Does Emission Trading Boost Carbon Productivity? Evidence from China’s Pilot Emission Trading Scheme

https://doi.org/10.3390/ijerph17155522 ·

Journal: International Journal of Environmental Research and Public Health, 2020, № 15, p. 5522

Publisher: MDPI AG

Authors: Di Zhou, Xiaoyu Liang, Ye Zhou, Kai Tang

Funder Humanities and Social Science Fund of Ministry of Education of China

Abstract

As the country with the largest carbon emissions globally, the effective operation of China’s carbon emissions trading scheme (ETS) is of great importance to the global community in terms of mitigating climate change. This paper considers China’s pilot ETS launched in 2013 as a quasi-natural experiment. Exploring provincial industrial-level data that are more in line with the ETS coverage, the difference-in-difference-in-difference (DDD) model is used to evaluate the impact of the ETS on carbon productivity.
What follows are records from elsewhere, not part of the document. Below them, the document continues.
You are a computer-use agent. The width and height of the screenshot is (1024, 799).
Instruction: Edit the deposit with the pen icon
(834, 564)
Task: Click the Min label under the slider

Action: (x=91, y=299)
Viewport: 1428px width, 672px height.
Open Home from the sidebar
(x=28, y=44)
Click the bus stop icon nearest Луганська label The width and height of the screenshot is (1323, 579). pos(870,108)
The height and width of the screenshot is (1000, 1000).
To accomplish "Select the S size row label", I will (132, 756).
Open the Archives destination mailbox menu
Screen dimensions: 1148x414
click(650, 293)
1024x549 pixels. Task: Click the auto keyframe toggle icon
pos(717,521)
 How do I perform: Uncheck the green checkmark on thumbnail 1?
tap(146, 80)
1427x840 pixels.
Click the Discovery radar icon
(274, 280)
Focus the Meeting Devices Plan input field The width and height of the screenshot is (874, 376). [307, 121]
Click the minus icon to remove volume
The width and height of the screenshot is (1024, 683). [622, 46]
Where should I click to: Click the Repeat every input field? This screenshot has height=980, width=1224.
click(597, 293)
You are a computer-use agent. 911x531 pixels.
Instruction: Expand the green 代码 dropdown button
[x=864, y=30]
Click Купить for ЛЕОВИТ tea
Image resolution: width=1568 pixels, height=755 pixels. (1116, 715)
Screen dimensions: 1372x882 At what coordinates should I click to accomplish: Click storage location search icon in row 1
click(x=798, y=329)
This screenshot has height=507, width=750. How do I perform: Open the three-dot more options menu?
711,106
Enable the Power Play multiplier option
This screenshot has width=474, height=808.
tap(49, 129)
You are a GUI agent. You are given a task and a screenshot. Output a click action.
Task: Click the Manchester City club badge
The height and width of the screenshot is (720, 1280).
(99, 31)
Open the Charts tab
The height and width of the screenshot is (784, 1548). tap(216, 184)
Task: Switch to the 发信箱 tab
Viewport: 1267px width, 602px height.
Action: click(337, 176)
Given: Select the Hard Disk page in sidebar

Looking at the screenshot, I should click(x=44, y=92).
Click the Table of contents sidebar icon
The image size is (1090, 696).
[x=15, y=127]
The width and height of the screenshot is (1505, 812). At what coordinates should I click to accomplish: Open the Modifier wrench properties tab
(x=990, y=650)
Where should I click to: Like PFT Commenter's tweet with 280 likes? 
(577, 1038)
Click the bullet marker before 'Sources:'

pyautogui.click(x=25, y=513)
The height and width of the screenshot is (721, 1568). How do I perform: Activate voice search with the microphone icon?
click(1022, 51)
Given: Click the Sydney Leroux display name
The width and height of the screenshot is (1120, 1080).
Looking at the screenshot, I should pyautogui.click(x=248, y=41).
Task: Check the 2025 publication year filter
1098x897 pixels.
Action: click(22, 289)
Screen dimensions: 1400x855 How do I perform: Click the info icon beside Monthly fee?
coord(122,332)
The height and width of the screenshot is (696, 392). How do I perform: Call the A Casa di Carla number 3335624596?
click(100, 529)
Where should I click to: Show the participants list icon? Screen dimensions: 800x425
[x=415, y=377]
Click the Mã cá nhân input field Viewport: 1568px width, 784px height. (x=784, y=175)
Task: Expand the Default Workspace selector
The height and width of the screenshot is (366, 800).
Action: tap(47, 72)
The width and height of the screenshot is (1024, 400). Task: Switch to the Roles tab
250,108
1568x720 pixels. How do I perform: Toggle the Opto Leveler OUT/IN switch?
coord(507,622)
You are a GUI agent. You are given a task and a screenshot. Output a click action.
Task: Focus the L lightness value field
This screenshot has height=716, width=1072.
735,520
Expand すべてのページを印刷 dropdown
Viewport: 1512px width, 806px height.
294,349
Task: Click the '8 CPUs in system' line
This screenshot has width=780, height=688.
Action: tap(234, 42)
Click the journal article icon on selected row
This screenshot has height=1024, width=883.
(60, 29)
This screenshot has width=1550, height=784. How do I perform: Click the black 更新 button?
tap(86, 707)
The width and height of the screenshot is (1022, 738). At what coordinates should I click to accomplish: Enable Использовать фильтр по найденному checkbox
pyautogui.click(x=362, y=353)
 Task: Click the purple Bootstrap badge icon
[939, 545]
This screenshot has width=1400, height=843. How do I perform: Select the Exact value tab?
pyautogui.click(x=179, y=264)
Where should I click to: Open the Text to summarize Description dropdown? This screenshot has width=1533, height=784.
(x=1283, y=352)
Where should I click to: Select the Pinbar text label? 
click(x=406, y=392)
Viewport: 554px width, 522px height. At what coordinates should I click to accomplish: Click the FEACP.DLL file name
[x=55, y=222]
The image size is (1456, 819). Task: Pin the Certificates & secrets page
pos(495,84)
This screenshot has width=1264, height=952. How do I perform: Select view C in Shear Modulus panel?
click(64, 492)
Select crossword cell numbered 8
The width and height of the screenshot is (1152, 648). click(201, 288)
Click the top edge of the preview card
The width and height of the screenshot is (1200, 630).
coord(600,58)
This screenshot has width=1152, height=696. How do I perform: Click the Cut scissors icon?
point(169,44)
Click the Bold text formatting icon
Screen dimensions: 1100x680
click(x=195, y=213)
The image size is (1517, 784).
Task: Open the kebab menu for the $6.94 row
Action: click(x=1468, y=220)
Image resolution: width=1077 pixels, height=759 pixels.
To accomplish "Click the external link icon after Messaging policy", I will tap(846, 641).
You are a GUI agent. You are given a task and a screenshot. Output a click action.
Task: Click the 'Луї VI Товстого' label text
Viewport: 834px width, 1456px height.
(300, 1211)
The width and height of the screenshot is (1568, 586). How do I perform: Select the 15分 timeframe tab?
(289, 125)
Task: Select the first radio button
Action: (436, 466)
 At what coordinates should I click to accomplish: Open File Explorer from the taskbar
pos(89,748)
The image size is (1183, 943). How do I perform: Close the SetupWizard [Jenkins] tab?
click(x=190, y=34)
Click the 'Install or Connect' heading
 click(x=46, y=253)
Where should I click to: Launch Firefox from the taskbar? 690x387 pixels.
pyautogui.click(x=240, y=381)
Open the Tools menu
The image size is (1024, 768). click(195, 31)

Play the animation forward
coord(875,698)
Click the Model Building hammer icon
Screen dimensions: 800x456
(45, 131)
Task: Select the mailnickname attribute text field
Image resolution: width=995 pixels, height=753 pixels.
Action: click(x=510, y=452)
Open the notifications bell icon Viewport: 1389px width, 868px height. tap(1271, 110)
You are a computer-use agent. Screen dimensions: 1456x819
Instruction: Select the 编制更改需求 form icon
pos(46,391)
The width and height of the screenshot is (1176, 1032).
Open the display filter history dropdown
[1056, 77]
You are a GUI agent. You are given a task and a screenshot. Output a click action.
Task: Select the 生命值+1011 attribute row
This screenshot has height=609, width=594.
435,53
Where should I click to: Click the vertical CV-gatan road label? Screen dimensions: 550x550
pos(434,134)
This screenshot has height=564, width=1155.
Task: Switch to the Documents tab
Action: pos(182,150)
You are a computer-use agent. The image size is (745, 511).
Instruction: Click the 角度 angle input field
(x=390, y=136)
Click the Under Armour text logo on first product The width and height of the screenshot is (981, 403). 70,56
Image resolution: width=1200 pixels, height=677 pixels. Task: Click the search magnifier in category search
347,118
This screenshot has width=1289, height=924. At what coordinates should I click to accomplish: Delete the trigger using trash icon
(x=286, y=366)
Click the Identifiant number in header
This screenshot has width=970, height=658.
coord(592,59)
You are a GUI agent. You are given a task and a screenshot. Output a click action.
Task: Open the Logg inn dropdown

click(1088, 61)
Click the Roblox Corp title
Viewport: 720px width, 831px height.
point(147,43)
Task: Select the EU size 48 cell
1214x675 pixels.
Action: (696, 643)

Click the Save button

Considering different pilot regions and industries, we also analyze the heterogeneous effect of ETS. Moreover, the mediating effects of technical progress and capital investment are explored. We find that China’s pilot ETS boosted carbon productivity. Among pilot regions, the best policy effectiveness appeared in Beijing, while the weakest effectiveness appeared in Chongqing. Among the pilot industries, the pilot ETS had better effectiveness in petrochemical and electric power industries and weaker effectiveness in building materials and transportation industries. Additionally, the pilot ETS promoted carbon productivity through both technological progress and capital investment, and the former contributed more. Our findings can provide empirical references and policy implications for nationwide implementation of ETS to further promote low-carbon economic transformation.